How Are California’s Public Transit Operators Faring Fiscally Coming Out of the Pandemic?

Date: June 14, 2022

Author(s): Jacob L. Wasserman, Fariba Siddiq, Brian D. Taylor

Abstract

Initially, the COVID-19 pandemic threatened to inflict severe and lasting damage to public transit systems in California. Some experts feared that agencies would lay off workers; shutter lines for months, if not permanently; strand essential workers who depend on transit; and even go bankrupt. However, thanks to federal financial relief from three stimulus bills and stronger-than-expected bounce-back of tax revenues from state and local sources, transit agencies in 2022 have avoided that abyss — but still face an uncertain financial future. Meanwhile, operational challenges and, increasingly, workforce issues have hampered returns to regular service, potentially affecting transit budgets.

To explore the financial effects of the pandemic on California transit and agencies’ responses to it, we conducted a detailed survey of transit agency staff in late fall 2021 and early winter 2022.

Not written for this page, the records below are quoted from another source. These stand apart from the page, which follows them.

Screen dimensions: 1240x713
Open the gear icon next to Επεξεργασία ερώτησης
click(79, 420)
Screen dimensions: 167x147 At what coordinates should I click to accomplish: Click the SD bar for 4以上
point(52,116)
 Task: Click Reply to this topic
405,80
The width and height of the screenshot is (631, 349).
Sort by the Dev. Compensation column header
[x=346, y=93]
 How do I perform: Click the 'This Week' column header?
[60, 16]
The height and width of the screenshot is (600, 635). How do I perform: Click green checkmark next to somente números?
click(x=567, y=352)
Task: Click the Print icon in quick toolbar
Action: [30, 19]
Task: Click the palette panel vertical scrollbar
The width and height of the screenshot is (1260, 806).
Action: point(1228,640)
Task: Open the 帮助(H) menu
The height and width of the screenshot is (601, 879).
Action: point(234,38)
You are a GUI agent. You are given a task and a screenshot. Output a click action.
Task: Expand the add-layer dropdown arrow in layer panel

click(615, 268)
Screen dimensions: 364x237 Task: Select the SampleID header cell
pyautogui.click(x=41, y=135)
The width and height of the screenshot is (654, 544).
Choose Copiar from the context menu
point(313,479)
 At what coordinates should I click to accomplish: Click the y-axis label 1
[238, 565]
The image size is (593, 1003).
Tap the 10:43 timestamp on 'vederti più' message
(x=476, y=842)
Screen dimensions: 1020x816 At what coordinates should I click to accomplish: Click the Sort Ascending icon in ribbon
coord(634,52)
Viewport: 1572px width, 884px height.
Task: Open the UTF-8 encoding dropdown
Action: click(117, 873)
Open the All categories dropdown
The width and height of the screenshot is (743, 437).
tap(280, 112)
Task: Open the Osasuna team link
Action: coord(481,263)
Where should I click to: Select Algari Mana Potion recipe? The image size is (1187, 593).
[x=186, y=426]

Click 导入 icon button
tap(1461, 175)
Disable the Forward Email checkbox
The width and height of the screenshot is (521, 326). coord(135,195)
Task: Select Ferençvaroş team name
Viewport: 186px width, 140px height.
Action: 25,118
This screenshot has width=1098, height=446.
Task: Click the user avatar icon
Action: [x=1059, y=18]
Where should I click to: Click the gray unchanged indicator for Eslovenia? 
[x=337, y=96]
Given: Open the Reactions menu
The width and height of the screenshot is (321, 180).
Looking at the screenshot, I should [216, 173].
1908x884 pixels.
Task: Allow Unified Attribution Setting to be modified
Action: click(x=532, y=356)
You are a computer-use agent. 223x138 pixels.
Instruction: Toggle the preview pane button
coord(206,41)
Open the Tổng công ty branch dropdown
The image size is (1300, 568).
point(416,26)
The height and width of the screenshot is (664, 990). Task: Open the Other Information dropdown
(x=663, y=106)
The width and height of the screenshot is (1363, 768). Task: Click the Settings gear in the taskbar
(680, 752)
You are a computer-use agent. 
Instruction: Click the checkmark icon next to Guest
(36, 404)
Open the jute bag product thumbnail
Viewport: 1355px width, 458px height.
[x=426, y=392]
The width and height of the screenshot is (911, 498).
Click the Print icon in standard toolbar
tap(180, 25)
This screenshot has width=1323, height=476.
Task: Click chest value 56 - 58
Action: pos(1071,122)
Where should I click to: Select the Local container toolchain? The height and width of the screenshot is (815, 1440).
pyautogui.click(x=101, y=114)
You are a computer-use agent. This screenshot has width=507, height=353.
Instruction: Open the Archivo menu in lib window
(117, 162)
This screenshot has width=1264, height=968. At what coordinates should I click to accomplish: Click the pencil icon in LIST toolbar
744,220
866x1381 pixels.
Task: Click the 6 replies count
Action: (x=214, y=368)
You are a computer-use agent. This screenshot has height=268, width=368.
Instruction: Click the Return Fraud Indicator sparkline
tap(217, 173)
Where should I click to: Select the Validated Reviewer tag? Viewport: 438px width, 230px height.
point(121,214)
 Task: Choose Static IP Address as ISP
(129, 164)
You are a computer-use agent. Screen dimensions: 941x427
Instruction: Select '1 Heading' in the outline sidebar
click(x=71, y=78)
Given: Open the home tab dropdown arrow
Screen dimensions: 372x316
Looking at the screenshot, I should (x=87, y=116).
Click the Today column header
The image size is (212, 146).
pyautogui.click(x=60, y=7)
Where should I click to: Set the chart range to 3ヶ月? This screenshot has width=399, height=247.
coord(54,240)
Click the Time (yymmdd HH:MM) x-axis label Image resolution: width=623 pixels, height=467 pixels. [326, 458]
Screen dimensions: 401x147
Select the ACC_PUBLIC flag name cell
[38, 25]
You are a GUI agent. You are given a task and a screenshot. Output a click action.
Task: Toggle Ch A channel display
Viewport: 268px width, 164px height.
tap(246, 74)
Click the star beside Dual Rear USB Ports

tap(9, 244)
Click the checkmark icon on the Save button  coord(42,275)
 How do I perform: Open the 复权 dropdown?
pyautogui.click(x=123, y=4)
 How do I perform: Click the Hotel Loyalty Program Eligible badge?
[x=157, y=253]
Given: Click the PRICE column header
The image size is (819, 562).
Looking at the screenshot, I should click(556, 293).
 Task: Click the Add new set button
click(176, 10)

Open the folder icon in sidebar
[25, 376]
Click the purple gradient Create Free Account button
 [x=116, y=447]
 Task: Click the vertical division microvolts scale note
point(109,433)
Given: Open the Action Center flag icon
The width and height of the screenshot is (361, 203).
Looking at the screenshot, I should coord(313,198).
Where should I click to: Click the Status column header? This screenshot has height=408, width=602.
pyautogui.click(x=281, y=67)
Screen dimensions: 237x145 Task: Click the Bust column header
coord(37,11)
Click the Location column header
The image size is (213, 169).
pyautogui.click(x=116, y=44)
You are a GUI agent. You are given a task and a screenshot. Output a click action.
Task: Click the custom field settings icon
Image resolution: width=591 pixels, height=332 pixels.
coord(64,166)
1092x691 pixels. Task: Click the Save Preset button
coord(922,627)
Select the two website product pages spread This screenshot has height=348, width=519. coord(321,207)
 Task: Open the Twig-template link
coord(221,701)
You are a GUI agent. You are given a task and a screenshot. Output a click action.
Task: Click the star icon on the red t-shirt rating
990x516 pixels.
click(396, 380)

While the COVID-19 pandemic caused ridership on public transit and shared mobility to drop precipitously and put severe strain on their finances and operations, all was far from well prior to the pandemic. Transit ridership had dropped across the state in the half-decade prior to the pandemic, despite increasing public investment, and the relationship between shared mobility and regulators was oft-disputed. Thus, looking during and beyond the recovery from the pandemic, this project seeks to answer the question: what is and should be the future role and structure of public transit and public shared mobility in California?